The mandates are a failure. There are still over 600,000 uninsured in Massachusetts. All Massachusetts residents are required to have insurance, and for many not covered by their employer or under programs for the poor, that means buying policies. The lowest-cost plan offered to a couple in their 50s is $8,200 annually, with a $2,000 per person deductible.
The insurance industry loves the Massachusetts mandate. In the words that Kennedy uttered decades ago, it’s “a windfall of billions of dollars annually.”
Back in the 1970s, Kennedy abandoned the Health Security Act, saying it wasn’t “politically feasible.” In reality, he wasn’t willing to take on the medical-industrial complex.
Kennedy became known as the master of the “across-the-aisle compromise.” But these compromises, while maintaining the power and profits of the private insurance industry, didn’t lower the cost of health care or increase the percentage of people with insurance.
In 1974, he proposed the Mills-Kennedy Bill, a capitulation to the private insurance industry that preserved their role and the link between employment and health insurance. The Committee for National Health Insurance, founded by the United Auto Workers union, broke with Kennedy over this betrayal, charging him with “selling out on the health issue.” In 1978, Kennedy sold out again by advocating an employer mandate that continued to allow commercial insurers a central role, but with greater federal regulation.
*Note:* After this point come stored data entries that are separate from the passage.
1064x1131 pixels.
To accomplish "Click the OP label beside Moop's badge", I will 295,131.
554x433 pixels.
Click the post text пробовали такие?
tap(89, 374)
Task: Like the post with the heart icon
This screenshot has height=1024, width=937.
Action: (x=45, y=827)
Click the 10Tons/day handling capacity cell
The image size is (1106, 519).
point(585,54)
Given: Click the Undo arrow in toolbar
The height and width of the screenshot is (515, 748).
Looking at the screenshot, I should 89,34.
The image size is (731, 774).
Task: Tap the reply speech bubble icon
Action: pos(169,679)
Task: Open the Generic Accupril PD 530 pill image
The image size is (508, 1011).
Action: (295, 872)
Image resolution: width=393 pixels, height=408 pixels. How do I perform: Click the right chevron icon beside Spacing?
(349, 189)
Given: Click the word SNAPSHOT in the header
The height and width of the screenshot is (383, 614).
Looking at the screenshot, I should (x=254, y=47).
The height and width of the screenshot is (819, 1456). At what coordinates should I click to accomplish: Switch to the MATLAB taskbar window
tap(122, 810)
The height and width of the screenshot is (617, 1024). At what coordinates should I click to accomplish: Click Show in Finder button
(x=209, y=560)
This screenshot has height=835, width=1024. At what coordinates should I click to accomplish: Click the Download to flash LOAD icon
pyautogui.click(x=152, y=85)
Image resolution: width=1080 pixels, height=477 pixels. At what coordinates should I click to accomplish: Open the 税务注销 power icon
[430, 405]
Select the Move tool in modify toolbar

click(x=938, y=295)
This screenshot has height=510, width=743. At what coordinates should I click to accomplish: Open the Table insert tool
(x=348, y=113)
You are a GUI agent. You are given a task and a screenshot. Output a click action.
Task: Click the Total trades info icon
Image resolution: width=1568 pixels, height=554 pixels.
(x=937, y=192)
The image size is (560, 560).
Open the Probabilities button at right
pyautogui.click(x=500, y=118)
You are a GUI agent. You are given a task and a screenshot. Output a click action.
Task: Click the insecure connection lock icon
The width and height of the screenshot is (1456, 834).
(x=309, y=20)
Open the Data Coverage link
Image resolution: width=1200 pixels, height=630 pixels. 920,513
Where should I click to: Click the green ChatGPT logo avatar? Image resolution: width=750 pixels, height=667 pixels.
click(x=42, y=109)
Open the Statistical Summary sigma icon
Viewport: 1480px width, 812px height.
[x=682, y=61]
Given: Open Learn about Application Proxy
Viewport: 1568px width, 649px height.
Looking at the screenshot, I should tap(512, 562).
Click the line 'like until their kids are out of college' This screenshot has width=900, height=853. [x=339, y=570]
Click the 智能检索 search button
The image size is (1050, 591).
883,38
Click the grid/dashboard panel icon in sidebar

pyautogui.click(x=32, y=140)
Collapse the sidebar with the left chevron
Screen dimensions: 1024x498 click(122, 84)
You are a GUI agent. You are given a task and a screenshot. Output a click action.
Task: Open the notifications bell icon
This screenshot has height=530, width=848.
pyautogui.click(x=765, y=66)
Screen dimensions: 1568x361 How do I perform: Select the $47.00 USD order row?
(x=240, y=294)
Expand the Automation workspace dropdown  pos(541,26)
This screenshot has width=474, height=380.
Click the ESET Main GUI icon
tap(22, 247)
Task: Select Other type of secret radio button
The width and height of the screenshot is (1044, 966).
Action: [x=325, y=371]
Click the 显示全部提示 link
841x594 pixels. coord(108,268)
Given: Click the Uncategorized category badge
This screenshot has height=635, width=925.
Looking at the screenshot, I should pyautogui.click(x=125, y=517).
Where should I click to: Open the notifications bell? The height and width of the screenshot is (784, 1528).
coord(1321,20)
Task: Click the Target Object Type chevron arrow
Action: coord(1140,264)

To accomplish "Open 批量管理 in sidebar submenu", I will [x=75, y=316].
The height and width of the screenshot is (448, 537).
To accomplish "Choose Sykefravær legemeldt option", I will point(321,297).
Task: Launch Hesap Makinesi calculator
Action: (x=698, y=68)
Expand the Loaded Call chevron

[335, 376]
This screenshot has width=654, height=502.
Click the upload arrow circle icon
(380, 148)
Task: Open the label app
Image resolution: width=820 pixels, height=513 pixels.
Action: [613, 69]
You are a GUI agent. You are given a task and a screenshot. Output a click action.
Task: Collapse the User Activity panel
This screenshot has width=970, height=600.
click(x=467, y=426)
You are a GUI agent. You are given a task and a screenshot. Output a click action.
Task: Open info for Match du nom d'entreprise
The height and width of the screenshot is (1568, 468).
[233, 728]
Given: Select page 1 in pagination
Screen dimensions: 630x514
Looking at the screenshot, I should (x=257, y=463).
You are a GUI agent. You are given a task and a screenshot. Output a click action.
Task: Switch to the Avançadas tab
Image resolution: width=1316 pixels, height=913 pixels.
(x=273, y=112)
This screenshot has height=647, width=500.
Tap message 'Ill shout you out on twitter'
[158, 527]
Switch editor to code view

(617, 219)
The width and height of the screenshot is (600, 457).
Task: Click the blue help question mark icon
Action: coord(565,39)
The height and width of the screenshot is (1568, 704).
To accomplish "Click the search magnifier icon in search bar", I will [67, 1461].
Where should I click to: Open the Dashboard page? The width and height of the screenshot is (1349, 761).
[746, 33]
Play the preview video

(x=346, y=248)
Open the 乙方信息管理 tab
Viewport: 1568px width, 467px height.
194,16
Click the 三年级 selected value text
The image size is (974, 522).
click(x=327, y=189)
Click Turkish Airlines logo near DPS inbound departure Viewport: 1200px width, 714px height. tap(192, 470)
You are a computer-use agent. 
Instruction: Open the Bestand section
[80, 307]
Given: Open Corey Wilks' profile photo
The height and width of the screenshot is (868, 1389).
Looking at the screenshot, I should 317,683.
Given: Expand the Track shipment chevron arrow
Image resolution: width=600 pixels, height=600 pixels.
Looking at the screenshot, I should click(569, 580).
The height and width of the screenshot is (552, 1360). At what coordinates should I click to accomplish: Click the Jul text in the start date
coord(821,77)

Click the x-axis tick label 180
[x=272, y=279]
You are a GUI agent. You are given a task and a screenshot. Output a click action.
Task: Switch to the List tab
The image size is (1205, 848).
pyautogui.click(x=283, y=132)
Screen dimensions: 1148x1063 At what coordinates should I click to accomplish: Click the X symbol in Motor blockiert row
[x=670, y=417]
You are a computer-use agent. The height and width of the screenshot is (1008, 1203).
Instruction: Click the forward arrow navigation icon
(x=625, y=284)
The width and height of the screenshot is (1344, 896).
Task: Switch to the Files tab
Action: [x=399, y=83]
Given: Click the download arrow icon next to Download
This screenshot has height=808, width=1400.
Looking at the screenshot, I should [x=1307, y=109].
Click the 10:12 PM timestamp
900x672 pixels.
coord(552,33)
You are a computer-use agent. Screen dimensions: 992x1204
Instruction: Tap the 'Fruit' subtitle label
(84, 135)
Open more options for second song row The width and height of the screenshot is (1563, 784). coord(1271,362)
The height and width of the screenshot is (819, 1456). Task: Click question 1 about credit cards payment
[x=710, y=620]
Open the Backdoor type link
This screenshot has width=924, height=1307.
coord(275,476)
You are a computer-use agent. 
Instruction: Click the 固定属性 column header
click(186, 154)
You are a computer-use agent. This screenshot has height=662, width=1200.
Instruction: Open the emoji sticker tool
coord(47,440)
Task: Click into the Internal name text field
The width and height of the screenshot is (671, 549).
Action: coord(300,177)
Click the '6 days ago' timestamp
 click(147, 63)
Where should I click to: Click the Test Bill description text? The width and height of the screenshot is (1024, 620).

Kennedy is chairman of the Senate Health, Education, Labor and Pensions committee. Not surprisingly, he is one of the top recipients of health-care industry political contributions. During his 40 years in Congress, he has accepted millions from insurance and pharmaceutical political action committees, according to OpenSecrets.org.
Perhaps this explains why he has refused to co-sponsor Rep. John Conyers HR 676, legislation that would create a single-payer, government-financed health care system.
For politicians like Kennedy, there will never be a time when single-payer, government-financed health care is politically feasible, viable or attainable.
Instead, they will echo the words of Barack Obama–another former supporter of single payer and current recipient of big bucks from the health sector. Obama argues that if he was starting from scratch, he would be in favor of single-payer, but now, we have to build on the broken system we have.
A government-financed health care system for everyone just won’t work–except for them.